Tunde Folawiyo (Folawiyo Oil And Gas)
Folawiyo serves as the Managing Director of Yinka Folawiyo Power, and holds directorships with various other firms across all sectors. He lives his life away from the limelight, but is known to live in extreme luxury. He holds degrees from the London School of Economics and University College London.
Mohammed Indimi (Oriental Energy Resources)
A close ally of prominent figures in the Nigerian military, Indimi founded and now chairs Oriental Energy Resources, an offshore oil exploration and production company. It currently has three offshore oil and gas products, with daily production of 35,000 barrels. After over twenty years in the sector Indimi has established himself at the 30th richest man in Africa, with a notable international presence.
Ifeanyi Ubah (Capital Oil)
A tycoon who is probably best known for taking out adverts on the front pages of major newspapers to herald the celebration of his 40th birthday, Ubah’s company, Capital Oil, is said to have the biggest and most modern depot in Nigeria. With 28 loading bays, Capital is the only indigenous downstream player capable of pumping out 55 million litres of petroleum products each day.

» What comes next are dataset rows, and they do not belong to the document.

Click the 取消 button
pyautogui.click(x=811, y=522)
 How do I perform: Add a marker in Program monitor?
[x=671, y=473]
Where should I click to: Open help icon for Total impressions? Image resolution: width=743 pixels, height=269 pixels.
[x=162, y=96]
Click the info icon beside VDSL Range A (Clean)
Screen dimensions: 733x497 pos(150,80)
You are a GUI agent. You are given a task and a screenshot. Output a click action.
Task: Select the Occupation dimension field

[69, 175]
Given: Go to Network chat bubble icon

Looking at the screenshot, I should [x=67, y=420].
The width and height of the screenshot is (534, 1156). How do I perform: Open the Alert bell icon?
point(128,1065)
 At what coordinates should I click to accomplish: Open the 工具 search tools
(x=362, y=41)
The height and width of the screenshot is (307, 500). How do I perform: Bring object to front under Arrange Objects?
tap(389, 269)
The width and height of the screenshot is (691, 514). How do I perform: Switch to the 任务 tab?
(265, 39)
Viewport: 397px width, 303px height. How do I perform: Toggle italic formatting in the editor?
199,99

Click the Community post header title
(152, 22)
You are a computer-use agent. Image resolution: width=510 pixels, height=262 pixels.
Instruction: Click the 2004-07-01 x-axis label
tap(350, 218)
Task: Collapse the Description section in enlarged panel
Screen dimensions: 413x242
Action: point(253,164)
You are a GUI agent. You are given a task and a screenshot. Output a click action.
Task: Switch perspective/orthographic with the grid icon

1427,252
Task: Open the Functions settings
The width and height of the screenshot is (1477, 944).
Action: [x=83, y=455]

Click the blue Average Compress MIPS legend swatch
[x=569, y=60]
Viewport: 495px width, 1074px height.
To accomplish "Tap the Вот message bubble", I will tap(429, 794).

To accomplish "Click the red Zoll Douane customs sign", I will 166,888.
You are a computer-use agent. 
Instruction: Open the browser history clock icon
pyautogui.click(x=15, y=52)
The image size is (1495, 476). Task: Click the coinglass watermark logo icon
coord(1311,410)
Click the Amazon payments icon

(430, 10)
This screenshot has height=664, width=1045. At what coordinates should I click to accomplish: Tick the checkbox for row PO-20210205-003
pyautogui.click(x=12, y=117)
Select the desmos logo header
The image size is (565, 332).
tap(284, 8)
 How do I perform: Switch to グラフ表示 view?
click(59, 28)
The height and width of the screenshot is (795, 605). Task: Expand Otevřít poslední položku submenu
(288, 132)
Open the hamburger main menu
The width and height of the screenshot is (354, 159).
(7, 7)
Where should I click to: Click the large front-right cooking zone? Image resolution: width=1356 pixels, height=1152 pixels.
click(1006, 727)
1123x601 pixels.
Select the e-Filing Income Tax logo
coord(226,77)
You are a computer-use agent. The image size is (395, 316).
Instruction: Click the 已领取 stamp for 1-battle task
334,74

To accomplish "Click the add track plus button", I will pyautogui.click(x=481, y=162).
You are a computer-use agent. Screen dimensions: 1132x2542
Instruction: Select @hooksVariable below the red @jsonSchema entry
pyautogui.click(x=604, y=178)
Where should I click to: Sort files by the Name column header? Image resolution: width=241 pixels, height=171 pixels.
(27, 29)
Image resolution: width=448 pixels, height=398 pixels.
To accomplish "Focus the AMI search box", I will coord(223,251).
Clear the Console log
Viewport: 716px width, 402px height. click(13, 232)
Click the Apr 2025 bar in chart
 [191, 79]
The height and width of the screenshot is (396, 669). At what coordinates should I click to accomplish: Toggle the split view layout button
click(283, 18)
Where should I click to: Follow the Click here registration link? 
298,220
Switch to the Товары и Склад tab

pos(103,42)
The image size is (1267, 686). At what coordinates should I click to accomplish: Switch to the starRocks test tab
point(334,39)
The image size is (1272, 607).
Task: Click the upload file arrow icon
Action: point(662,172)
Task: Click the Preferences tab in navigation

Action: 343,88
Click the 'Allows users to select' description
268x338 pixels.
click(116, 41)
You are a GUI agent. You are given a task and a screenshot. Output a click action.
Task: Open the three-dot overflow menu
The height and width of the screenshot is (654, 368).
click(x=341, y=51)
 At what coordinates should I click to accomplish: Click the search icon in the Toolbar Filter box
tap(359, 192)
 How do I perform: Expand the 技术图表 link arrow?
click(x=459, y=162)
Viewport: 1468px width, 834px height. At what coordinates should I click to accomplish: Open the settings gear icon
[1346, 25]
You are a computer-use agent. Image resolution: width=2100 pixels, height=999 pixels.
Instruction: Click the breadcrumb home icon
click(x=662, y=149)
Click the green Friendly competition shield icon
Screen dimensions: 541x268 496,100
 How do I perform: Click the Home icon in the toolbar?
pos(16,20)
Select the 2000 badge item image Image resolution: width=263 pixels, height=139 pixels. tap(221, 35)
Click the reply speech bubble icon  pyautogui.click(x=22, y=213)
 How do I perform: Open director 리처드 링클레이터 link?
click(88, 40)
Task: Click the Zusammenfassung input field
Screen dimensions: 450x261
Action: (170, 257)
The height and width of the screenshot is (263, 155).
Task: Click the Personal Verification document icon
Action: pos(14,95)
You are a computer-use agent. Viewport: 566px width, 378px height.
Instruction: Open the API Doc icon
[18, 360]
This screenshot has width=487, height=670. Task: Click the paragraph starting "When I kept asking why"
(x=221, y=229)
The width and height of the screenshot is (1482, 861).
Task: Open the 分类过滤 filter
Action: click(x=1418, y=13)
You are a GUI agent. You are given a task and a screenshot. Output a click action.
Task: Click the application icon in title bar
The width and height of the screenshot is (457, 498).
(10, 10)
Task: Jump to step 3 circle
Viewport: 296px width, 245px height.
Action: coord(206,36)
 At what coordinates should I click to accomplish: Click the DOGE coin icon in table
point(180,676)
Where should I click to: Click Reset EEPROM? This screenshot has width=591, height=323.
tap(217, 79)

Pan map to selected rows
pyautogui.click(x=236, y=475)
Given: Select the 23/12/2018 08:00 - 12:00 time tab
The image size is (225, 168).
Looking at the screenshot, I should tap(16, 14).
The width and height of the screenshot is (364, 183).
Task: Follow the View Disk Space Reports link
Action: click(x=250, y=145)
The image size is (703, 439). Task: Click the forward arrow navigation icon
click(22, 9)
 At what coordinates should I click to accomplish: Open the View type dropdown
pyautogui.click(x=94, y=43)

ABC Orjiakor (Seplat Petroleum)
A trained surgeon, Orjiakor has now worked in the oil and gas sector for over 25 years. At Seplat he spears new business development and works on strategic stakeholder relationships. He has his own philanthropic foundation, and had links with former Nigerian military president Ibrahim Babangida.
Phillip Ihenacho (Seven Energy)
Executive Chairman of Seven Energy, Ihenacho is also the co-founder of investment firm Amaya Capital Partners. A graduate of Harvard and Yale, he is a believer that local companies should be at the forefront of Nigerian oil exploration.